To address the scarcity of vulnerability detection data and the heavy reliance of existing AI-based methods on high-quality labeled data, this paper proposes a multi-agent collaborative vulnerability injection framework. The framework integrates a function-level code understanding agent, static analysis tools, and retrieval-augmented generation (RAG) to enable context-aware, category-specific, and realistic vulnerability injection. It further introduces low-rank adaptation (LoRA) to improve fine-tuning efficiency while ensuring safety and controllability during injection. Experiments across three benchmarks comprising 116 C/C++ functions demonstrate a function-level vulnerability injection success rate of 89%–95%, substantially outperforming baseline approaches. The generated dataset exhibits high fidelity and comprehensive coverage across vulnerability categories, establishing a high-quality, scalable data foundation for training AI-driven vulnerability detection models.

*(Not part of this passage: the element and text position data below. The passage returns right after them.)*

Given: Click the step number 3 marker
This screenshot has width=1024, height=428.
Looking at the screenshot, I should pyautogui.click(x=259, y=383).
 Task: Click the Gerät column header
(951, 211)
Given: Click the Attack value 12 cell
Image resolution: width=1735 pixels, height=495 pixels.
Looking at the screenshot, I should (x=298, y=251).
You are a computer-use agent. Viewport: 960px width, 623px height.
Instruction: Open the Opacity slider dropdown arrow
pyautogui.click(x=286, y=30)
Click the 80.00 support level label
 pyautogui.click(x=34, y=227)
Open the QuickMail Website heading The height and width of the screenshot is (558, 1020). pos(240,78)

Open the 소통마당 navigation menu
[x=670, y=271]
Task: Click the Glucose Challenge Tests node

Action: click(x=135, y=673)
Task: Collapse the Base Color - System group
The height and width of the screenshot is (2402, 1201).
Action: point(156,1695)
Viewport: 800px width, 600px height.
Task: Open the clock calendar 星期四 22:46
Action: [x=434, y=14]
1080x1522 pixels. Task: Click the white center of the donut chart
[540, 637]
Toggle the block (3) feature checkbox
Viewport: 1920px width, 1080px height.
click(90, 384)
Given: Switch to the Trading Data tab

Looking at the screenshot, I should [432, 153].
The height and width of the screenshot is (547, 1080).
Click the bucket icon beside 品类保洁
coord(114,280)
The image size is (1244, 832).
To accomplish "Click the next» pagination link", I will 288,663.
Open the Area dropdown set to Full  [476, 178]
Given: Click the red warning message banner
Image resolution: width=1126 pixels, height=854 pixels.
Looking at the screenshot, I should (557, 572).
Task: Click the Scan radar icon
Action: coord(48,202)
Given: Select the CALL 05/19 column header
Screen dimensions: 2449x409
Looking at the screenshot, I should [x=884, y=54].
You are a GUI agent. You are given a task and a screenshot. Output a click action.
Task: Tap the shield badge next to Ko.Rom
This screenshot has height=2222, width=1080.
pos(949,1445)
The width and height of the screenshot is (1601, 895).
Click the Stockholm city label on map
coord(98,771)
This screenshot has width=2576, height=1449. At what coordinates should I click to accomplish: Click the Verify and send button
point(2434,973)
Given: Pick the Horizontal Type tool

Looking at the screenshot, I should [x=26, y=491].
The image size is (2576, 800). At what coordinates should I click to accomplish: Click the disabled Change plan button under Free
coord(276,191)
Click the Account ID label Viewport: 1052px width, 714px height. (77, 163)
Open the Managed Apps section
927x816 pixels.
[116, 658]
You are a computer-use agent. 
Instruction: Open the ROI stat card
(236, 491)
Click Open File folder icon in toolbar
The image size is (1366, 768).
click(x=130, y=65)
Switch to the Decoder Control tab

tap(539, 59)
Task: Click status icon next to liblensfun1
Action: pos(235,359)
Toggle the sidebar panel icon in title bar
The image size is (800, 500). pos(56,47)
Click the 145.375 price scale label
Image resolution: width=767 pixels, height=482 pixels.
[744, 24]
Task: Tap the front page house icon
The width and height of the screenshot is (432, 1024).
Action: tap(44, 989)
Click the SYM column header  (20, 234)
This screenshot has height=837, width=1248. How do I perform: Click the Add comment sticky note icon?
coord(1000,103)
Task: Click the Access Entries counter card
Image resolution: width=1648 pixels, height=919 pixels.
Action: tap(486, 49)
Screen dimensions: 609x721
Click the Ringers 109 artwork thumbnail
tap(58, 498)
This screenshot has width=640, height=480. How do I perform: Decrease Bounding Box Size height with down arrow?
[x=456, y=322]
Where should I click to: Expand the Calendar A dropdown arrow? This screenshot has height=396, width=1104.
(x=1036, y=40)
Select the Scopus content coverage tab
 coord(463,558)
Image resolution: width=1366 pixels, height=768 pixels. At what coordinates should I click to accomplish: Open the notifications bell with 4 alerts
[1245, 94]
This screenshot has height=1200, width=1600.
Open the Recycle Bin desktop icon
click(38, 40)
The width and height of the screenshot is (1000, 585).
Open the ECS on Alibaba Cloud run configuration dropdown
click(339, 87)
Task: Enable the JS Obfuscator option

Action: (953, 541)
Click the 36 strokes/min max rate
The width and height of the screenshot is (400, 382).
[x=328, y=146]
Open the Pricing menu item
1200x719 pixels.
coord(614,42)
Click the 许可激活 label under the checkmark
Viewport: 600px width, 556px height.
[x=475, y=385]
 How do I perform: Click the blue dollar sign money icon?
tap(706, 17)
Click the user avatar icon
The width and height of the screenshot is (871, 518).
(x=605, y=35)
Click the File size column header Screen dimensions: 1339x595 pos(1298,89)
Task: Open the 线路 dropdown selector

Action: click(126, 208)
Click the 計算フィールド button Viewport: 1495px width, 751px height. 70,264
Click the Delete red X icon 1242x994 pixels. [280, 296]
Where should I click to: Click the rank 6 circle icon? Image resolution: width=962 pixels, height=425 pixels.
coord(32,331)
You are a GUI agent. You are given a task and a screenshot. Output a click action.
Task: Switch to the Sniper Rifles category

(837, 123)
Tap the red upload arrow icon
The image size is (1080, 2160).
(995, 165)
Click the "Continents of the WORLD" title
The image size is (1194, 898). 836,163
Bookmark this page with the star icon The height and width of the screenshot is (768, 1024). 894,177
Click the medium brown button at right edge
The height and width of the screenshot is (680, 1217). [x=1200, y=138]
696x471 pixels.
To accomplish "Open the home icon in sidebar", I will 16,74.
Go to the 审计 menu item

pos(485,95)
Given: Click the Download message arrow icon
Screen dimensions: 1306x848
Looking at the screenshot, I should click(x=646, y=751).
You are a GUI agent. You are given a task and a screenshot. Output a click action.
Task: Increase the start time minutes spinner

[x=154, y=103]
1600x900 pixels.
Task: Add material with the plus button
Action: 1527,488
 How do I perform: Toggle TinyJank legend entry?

The increasing complexity of software systems and the sophistication of cyber-attacks have underscored the critical need for effective automated vulnerability detection and repair systems. Traditional methods, such as static program analysis, face significant challenges related to scalability, adaptability, and high false-positive and false-negative rates. AI-driven approaches, particularly those using machine learning and deep learning models, show promise but are heavily reliant on the quality and quantity of training data. This paper introduces a novel framework designed to automatically introduce realistic, category-specific vulnerabilities into secure C/C++ codebases to generate datasets. The proposed approach coordinates multiple AI agents that simulate expert reasoning, along with function agents and traditional code analysis tools. It leverages Retrieval-Augmented Generation for contextual grounding and employs Low-Rank approximation of weights for efficient model fine-tuning. Our experimental study on 116 code samples from three different benchmarks suggests that our approach outperforms other techniques with regard to dataset accuracy, achieving between 89% and 95% success rates in injecting vulnerabilities at function level.